:: What the task asks ::
Quote the line containing "Given: Click the TV icon for Spurs fixture" and all lines that follow it in the listing below, exactly as written.

:: Records for processing ::
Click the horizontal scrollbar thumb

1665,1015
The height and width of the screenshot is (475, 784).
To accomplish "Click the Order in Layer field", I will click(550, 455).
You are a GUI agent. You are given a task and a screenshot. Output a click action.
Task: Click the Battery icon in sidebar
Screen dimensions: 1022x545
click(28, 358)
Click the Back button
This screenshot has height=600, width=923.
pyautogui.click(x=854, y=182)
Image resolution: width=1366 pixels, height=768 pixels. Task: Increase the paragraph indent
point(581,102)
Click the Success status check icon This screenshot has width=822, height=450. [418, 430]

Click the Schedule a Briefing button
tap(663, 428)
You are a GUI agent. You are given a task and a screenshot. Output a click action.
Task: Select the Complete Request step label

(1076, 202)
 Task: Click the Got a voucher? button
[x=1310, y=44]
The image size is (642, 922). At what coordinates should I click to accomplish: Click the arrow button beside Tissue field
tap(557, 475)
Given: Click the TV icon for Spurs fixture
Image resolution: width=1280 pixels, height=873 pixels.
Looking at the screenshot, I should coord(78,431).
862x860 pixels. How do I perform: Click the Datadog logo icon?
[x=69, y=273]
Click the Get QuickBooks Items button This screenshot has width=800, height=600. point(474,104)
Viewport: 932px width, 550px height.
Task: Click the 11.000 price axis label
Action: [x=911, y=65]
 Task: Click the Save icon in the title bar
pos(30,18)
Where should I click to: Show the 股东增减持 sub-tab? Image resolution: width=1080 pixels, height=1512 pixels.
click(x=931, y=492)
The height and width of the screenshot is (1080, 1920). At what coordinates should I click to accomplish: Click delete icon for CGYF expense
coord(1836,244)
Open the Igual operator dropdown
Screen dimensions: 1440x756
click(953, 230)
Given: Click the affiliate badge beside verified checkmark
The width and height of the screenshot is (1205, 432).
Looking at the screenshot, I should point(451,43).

:: Solved exercise ::
Given: Click the TV icon for Spurs fixture
Image resolution: width=1280 pixels, height=873 pixels.
Looking at the screenshot, I should coord(78,431).
862x860 pixels. How do I perform: Click the Datadog logo icon?
[x=69, y=273]
Click the Get QuickBooks Items button This screenshot has width=800, height=600. point(474,104)
Viewport: 932px width, 550px height.
Task: Click the 11.000 price axis label
Action: [x=911, y=65]
 Task: Click the Save icon in the title bar
pos(30,18)
Where should I click to: Show the 股东增减持 sub-tab? Image resolution: width=1080 pixels, height=1512 pixels.
click(x=931, y=492)
The height and width of the screenshot is (1080, 1920). At what coordinates should I click to accomplish: Click delete icon for CGYF expense
coord(1836,244)
Open the Igual operator dropdown
Screen dimensions: 1440x756
click(953, 230)
Given: Click the affiliate badge beside verified checkmark
The width and height of the screenshot is (1205, 432).
Looking at the screenshot, I should point(451,43).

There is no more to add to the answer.